The two Jeremy Corbyn allies clashed during a meeting on Tuesday, after union chiefs unanimously backed a general election campaign pledge to strike a Brexit deal with Brussels and then hold a second referendum.
The row follows months of open warfare between leading Labour figures over whether the party should take a more pro-Remain stance.
In a bid to reassure working-class Labour Leave supporters, the unions agreed the referendum ballot paper should have a credible Brexit option as well as the option to stay in the EU.
But they did not recommend calls, made by McDonnell and others, for the party to enthusiastically campaign for Remain.
In a Labour-union ‘contact meeting’, sources say McCluskey warned McDonnell, who has been piling pressure on Corbyn to back Remain in any second referendum “sooner rather than later”, that he must “toe the line”.
A union source said: “Len said something along the lines of ‘you know I think the world of you but you’re going to have to toe the line’.
“And that was the end of it - no shouting or response from John.”
Another union source added: “They have never had a good relationship anyway - John McDonnell always supported small unions and campaigns that irritated Unite before he was shadow chancellor.”
Yet another union insider claimed McCluskey made clear in the meeting it had been a mistake for McDonnell to go public on the media to give his backing for a Remain campaign, and suggested he should instead “get behind the leader”. “McDonnell looked absolutely furious,” they added.
But a spokesman for McDonnell said it was “rubbish” to suggest the Unite boss had criticised the shadow chancellor. “They had a great meeting and a constructive consultation,” he said.
Another Labour source denied the pair appeared to be at loggerheads, saying “there was no hostility at all” at the meeting.
One insider said that the unions’ priority was that the party should not turn the election into a referendum campaign itself and that it was too soon for any shadow cabinet ministers to say which side the party would back.
It comes after chiefs of Labour’s affiliated unions, who command a huge number of delegate votes at Labour conference, agreed to back Corbyn’s position that the party should go into a snap general election pledging to strike a deal with Brussels.
A Labour government would then put the deal, negotiated by Corbyn and shadow Brexit secretary Keir Starmer, to the public alongside the option of Remain as part of a second referendum.
The Trade Union and Labour Party Liaison Organisation (TULO), which has previously been riven with disagreement over Brexit unanimously backed the stance.
It is said union chiefs were persuaded that pushing for a “Labour deal” gave Corbyn ammunition to call the Lib Dems’ new policy to revoke Article 50 “undemocratic”.
Jo Swinson’s party is riding high in the polls as she attempts to position the Lib Dems as the biggest pro-Remain force in British politics.

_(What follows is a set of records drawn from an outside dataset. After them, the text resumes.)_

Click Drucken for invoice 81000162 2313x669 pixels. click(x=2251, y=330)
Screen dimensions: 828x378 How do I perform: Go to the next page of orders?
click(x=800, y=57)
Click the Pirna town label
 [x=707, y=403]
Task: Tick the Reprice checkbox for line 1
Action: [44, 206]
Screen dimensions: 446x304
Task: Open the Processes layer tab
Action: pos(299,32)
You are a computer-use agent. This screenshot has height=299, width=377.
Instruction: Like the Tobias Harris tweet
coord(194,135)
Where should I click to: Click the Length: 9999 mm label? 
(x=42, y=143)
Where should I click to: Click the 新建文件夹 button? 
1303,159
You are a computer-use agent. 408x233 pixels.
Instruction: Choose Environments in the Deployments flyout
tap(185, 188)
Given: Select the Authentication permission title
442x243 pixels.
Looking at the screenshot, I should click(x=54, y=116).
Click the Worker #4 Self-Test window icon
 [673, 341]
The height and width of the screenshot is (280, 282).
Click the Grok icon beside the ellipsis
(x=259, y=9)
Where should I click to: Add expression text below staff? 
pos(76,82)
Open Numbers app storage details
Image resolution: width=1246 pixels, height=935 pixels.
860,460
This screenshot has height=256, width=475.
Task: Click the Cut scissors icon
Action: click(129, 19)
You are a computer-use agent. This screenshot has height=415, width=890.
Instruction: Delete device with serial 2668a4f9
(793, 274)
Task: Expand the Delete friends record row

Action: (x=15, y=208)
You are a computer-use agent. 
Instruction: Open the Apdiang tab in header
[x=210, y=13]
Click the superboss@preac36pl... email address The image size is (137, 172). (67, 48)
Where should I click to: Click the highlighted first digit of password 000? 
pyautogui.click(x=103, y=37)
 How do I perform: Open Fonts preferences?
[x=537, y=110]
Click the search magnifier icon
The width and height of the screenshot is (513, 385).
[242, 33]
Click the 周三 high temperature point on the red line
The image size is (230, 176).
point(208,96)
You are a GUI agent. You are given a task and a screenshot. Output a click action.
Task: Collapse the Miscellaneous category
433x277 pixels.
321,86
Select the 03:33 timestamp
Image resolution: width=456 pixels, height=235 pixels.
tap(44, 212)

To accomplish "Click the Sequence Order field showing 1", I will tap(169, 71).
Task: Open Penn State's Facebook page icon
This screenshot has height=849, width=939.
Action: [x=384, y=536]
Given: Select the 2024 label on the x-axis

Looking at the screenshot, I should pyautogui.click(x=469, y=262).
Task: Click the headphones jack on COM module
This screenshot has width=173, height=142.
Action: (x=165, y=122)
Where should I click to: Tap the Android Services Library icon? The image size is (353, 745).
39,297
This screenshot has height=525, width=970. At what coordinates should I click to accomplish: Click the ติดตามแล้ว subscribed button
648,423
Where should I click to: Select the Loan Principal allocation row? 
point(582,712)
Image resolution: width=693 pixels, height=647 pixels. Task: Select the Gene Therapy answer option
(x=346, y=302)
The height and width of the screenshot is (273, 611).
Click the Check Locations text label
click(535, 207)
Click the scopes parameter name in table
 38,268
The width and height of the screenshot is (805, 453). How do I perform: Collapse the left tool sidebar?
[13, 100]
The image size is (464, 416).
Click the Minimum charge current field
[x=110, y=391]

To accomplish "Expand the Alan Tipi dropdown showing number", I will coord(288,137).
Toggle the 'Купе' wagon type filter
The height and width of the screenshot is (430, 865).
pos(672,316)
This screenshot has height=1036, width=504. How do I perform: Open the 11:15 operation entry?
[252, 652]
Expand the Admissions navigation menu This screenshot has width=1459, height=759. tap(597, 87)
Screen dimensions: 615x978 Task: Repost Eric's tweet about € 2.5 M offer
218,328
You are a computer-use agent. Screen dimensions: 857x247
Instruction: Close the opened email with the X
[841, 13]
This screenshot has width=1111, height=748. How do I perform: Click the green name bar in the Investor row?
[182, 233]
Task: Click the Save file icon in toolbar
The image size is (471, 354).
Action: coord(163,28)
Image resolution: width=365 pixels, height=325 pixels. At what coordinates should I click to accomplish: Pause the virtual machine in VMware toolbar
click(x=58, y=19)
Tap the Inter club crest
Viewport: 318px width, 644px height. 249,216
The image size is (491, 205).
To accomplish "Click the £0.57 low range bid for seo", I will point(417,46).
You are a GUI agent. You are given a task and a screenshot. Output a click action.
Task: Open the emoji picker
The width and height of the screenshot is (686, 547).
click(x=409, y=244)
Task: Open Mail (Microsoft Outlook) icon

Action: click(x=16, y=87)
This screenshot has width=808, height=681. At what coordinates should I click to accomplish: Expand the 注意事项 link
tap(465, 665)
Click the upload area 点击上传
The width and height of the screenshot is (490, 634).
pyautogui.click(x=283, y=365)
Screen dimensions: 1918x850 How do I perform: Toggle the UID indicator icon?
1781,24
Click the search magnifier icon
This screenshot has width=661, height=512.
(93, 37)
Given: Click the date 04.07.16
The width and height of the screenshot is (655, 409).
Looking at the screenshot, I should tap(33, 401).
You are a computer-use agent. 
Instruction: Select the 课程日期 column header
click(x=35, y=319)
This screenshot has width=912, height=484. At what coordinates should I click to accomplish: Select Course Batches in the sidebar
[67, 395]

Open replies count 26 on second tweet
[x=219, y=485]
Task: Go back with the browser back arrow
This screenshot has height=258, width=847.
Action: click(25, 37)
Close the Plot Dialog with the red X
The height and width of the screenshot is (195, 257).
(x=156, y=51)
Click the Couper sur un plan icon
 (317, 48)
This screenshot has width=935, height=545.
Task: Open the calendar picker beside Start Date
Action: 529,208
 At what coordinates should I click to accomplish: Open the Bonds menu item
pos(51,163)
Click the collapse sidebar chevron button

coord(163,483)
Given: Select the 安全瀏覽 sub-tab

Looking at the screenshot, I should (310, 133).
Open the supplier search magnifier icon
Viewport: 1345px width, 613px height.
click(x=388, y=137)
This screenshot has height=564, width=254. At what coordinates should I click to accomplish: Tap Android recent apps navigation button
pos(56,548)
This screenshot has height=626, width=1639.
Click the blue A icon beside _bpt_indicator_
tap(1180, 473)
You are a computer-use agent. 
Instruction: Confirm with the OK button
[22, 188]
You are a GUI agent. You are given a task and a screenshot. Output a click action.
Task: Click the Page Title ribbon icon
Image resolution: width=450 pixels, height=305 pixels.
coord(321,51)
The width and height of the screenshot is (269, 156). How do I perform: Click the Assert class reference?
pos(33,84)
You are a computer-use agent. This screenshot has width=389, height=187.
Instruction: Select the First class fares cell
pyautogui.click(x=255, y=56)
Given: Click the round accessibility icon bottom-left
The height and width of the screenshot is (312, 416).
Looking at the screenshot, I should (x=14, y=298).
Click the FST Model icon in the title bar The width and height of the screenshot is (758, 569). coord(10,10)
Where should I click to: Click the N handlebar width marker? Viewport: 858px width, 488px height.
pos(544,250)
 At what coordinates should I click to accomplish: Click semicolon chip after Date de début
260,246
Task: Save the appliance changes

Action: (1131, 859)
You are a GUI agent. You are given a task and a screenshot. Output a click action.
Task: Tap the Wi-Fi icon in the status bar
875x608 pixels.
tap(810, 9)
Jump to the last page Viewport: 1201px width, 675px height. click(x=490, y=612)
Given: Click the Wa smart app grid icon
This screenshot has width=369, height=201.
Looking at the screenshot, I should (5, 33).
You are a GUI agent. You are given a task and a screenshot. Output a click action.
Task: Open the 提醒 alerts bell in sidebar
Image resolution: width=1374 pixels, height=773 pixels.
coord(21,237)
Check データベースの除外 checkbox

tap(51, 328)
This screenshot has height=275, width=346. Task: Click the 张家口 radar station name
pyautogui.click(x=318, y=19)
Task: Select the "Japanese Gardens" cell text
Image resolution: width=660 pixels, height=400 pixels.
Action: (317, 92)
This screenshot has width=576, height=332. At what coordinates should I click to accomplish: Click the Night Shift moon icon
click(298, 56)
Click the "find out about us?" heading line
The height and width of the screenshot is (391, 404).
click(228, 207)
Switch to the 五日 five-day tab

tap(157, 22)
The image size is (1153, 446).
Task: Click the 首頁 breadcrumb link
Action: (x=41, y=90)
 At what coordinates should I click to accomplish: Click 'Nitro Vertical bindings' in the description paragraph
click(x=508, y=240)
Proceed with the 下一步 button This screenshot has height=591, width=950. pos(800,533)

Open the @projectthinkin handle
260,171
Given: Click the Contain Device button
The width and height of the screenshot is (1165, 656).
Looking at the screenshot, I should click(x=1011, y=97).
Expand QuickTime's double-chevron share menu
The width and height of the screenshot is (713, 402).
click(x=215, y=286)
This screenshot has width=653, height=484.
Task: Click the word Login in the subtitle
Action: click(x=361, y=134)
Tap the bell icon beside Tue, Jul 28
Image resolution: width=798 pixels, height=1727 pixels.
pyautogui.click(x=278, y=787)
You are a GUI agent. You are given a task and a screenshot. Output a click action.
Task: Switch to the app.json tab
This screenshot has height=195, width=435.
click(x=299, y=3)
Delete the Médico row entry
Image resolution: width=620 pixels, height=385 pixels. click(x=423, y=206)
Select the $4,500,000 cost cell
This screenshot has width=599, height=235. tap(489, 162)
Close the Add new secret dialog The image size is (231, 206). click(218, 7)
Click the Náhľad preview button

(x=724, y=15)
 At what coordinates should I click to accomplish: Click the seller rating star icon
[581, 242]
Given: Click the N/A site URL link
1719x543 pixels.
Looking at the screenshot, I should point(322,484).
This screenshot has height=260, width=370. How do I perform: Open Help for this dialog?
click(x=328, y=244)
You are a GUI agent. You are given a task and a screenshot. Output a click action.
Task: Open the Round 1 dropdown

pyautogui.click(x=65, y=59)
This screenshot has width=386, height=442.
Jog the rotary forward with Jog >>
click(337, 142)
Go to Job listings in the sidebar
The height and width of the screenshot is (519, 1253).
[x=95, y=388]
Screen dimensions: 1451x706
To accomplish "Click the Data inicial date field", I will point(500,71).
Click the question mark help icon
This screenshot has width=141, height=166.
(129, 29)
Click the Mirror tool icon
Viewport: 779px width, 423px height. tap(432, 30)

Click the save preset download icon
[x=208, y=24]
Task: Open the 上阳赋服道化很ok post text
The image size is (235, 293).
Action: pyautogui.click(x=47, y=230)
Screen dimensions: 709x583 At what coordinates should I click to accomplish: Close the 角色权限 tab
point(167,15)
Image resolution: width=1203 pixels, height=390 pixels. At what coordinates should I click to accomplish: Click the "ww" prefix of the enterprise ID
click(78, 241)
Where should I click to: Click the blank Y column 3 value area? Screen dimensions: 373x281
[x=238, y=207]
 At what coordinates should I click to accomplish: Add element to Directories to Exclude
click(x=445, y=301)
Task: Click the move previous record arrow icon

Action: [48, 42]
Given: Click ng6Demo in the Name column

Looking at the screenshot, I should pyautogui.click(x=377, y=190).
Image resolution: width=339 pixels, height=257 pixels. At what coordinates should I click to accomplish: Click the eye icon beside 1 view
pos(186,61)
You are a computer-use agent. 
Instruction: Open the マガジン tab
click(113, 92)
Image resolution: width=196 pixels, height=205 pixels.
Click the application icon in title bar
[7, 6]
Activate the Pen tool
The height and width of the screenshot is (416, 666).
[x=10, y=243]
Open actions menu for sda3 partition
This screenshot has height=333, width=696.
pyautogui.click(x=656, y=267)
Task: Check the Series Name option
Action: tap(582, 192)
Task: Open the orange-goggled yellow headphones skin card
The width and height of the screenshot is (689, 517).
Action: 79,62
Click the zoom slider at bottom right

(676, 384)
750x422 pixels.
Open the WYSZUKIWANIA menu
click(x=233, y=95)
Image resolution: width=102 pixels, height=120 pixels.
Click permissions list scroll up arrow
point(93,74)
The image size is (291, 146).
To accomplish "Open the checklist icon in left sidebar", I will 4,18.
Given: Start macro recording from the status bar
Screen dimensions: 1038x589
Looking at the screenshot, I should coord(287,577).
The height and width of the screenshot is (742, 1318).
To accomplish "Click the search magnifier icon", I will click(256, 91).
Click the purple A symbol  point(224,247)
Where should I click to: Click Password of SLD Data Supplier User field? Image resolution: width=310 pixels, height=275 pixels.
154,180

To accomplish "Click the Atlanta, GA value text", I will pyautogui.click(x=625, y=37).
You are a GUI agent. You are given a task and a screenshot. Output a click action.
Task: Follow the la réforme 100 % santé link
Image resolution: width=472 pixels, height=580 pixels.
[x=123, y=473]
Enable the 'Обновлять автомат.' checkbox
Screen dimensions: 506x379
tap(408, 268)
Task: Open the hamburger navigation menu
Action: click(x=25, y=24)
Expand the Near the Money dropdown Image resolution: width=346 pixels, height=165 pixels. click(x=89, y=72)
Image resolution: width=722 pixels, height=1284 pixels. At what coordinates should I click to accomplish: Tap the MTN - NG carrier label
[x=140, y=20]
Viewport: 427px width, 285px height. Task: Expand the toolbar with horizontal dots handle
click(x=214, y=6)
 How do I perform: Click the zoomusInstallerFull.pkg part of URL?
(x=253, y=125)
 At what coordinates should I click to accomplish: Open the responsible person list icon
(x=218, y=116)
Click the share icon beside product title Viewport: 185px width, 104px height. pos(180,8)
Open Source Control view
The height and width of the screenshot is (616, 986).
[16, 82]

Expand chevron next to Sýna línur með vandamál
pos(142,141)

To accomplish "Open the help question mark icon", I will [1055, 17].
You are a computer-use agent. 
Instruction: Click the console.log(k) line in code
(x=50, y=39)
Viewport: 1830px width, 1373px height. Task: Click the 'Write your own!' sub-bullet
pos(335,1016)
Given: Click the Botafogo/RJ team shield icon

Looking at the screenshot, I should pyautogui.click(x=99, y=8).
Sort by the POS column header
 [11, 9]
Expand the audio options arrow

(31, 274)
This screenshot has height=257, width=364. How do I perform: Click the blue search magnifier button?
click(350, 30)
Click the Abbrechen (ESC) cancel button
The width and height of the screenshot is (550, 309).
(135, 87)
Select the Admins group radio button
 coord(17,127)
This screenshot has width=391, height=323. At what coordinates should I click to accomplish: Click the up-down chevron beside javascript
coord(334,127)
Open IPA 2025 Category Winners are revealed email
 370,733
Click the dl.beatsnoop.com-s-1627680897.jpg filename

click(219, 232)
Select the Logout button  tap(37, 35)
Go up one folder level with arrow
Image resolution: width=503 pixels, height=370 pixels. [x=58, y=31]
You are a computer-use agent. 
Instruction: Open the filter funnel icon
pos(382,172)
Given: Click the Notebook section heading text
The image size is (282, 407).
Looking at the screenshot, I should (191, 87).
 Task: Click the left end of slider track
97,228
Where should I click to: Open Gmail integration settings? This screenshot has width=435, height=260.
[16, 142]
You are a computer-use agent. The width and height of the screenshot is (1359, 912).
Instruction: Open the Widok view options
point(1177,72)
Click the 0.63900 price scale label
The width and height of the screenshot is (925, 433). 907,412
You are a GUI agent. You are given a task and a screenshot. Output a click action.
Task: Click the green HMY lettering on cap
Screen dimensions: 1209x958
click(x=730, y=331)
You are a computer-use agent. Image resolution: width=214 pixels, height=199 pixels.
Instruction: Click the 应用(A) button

If agreed as party policy at Labour conference later this month, however, the new position could bar anyone in the party from campaigning for Remain at the next general election.
While Corbyn could switch position, silencing Remainers could put him on a collision course with a number of pro-EU shadow ministers, including deputy leader Tom Watson and shadow foreign secretary Emily Thornberry.
Remain MPs and members have been pushing Corbyn to confirm Labour would campaign for Remain in any second referendum, but he has refused, thought to be fearing the party could lose votes in pro-Leave constituencies.
Watson broke ranks on Tuesday morning to say that Labour should push for a second referendum on Brexit before agreeing to a general election, which Prime Minister Boris Johnson has twice asked for and had denied by MPs.
But HuffPost UK understands Labour’s Brexit stance at the next election is not yet nailed down and reports Corbyn could offer his frontbench freedom to campaign as they choose in a second referendum were not confirmed.
″[Trade unions] don’t decide our policy - conference does,” said one Labour MP. “But the unions have 50% of the conference vote if they all vote the same way. I suspect there will be a couple more twists and turns before we are crystal clear where we stand, but the direction of travel is clear.”
HuffPost UK has contacted Unite for comment.